The US Navy continues to support applied research on the design, development, and simulation of their future fleet of all-electric ships (AES). Central to the Navy's vision is the use of electricity as the primary energy transport means for the majority of ship systems. For example, ship propulsion has historically been handled by dedicated gas turbines connected directly to reduction gears, which drive a propeller. In the AES concept, prime movers are connected directly to generators, from which electrical power is sent to propulsors (via motor drives), and also to other ship systems.
The motivation behind this design approach is threefold. First, a future surface ship must be robust and reconfigurable; with an optimal power distribution grid, ship sectors damaged during combat can be isolated from the rest of the grid, thus minimizing damage and prolonging the ship's operability. Second, with a standard modular power grid, maintenance and cost of repair to ship power systems would be more efficient and cost-effective.
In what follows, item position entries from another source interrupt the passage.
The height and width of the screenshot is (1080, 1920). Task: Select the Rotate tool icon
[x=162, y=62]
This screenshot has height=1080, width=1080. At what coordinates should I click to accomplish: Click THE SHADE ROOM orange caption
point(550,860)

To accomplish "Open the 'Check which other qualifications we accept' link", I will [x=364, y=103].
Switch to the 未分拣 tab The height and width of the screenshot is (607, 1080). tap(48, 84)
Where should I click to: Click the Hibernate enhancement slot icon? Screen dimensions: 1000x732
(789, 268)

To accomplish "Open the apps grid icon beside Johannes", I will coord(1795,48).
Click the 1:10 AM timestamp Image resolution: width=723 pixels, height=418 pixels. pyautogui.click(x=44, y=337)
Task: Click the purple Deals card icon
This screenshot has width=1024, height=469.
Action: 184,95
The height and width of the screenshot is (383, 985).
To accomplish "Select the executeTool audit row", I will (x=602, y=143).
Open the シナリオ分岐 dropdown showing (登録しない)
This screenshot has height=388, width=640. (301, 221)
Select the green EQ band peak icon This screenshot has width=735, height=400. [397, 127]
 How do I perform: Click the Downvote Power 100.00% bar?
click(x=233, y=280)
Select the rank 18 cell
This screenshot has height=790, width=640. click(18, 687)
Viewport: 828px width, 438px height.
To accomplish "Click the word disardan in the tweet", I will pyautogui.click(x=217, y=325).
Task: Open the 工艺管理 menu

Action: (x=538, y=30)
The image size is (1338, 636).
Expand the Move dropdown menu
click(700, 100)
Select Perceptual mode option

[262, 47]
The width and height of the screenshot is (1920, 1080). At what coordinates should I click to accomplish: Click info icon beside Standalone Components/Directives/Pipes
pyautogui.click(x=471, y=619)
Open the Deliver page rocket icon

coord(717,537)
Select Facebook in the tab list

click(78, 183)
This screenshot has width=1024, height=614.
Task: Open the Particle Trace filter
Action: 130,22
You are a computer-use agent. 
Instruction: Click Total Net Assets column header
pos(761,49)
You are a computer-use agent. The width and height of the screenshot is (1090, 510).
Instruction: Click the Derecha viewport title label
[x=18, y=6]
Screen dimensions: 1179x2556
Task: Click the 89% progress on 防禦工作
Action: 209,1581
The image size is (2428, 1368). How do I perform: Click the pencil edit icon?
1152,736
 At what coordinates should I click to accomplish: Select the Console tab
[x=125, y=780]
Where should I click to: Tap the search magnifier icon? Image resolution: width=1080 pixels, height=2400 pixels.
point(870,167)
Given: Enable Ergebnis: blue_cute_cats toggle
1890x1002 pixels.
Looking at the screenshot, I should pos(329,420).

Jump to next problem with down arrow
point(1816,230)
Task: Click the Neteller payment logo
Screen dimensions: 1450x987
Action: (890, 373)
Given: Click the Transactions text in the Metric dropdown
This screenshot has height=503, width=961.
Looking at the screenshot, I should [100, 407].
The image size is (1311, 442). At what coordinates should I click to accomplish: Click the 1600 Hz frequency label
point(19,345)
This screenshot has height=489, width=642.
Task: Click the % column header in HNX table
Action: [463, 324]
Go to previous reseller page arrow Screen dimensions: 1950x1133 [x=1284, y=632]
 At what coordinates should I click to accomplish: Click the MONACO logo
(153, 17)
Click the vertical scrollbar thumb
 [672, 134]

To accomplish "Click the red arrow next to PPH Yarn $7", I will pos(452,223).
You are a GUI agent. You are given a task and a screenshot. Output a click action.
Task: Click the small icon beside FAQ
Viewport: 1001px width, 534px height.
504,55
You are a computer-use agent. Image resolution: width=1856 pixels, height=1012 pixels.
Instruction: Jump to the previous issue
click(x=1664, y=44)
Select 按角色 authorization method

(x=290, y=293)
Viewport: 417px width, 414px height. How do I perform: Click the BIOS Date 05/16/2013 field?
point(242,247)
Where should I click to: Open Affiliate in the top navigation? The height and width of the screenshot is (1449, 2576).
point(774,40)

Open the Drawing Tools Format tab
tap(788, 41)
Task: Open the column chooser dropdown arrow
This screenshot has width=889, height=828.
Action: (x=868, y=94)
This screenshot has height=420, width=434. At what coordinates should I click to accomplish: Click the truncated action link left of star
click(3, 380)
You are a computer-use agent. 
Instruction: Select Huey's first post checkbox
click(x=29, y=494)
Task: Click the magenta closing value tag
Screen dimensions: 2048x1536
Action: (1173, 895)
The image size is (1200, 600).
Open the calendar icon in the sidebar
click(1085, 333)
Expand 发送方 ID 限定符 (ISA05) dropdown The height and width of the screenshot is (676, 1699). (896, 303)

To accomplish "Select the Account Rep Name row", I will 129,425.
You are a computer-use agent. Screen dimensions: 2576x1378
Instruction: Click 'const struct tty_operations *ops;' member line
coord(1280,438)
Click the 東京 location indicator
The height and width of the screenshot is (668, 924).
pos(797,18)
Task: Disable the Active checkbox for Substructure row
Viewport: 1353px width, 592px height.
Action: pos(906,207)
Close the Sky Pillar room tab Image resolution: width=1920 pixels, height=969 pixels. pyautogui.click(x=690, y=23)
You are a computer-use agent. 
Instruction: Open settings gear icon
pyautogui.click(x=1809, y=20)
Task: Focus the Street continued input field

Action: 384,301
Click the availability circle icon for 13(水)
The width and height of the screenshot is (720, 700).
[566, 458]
Finally, the Navy expects to integrate various high-energy weapons and radar systems in future warships. An optimized power distribution grid would allow the ship to employ large pulses of energy required to implement these advanced systems. However, the introduction of advanced electronics and pulsed-energy systems on a surface ship is not without consequences. From a heat generation point of view, the AES will produce significant thermal side effects that have the potential to produce catastrophic failures at both the system and component level. Thermal management is considered an enabler for the technologies likely to appear on an AES.
Currently, the Arleigh Burke DDG-51 class destroyer employs five 200-ton marine chiller units to handle active cooling of ship systems and components. Every shipboard component, from the smallest processor chip to the largest gas turbine, contributes dynamically to this thermal management challenge due to the generation of “waste heat” that must be managed. It has been estimated  that, on average, approximately 681 tons of waste heat is rejected from an Arleigh Burke class warship. However, this average value does not capture the magnitude of peak waste heat during transient situations. On a highly dynamic, controls-oriented ship, such as the notional AES, steady-state values provide little utility from a reconfiguration or system failure perspective. When a fully capable AES is deployed, shipboard cooling requirements are predicted to have increased by as much as 700% . However, this steady-state value does not include the integrated effects of dynamic power buildup and adaptive grid response following the introduction of high-energy weapons and sensors. It is the objective of the research reported in this paper to simulate shipboard thermal load management from a dynamic, controls-based, system-level perspective.